I should have asked earlier about this but I was wondering about the location of the point of the blade. I have located the point just a tad above the center line of the blade (about 1/4"). What say ya'll?

Also, the rasp is slightly bent. I would appreciate suggestions about how I might straighten it.

Thanks
 
Point location is really not critical in a mechanical sense. Some like the point of any fighting knife center of grip center, but Bowies are generally considered to be used as slashing blades, so then you might want the point higher to present more cutting edge when in the motion of slashing. I would think, anything center, or above, that looks good to you, and still has a respectable penetration angle to the point.
 
One of the advantages of the classic bowie design is the use of the sharpened swedge. Employed in a back-slash, it is VERY quick.

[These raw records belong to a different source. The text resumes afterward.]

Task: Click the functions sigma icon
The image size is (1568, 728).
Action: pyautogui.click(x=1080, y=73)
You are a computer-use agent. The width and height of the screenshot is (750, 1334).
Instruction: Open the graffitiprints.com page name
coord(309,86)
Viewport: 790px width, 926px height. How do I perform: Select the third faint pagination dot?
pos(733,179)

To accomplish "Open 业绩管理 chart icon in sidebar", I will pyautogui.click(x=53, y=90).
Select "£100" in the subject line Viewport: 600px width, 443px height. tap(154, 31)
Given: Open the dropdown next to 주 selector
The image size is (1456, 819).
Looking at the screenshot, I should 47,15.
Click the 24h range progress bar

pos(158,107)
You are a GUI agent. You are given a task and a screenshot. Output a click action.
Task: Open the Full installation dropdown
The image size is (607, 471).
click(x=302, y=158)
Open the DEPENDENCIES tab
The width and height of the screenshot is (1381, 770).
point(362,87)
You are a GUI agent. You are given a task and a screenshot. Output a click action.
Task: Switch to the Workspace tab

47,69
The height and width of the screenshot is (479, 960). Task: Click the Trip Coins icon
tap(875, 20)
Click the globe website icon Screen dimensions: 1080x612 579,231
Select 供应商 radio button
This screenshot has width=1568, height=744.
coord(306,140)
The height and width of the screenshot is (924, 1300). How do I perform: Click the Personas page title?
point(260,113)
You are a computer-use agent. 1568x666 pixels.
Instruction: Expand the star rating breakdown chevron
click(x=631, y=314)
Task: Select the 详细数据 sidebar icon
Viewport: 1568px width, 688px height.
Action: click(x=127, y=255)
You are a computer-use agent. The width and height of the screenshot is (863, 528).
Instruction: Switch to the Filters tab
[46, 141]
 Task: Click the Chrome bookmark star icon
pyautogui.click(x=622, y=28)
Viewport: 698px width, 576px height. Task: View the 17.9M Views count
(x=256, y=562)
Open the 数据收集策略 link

With that in mind, you may actually want the point lower than center, to maximize the length of the swedge. A sharp, slightly concave swedge used in this manner is absolutely vicious. At least on cardboard boxes; I've never been in a knife fight and hope I never am. :o

See Bill Bagwell's "Bowies, Big Knives and the Best of Battle Blades" for a more thorough description. Some of his fighters are nearly straight along the main edge, with a clip point similar to an old Viking seax.
 
I'd say app. middle of the handle

I straighten steel by having it on two blocks of wood and press it down with a glue clamp or some light tabs with a rubber hammer. (the last for the final ajustment)
 
OK, so I'll have to move the point down a bit.

Thanks

I almost forgot; the false edge on the top of the blade isn't supposed to be excessively sharp; is that correct?

Thanks again.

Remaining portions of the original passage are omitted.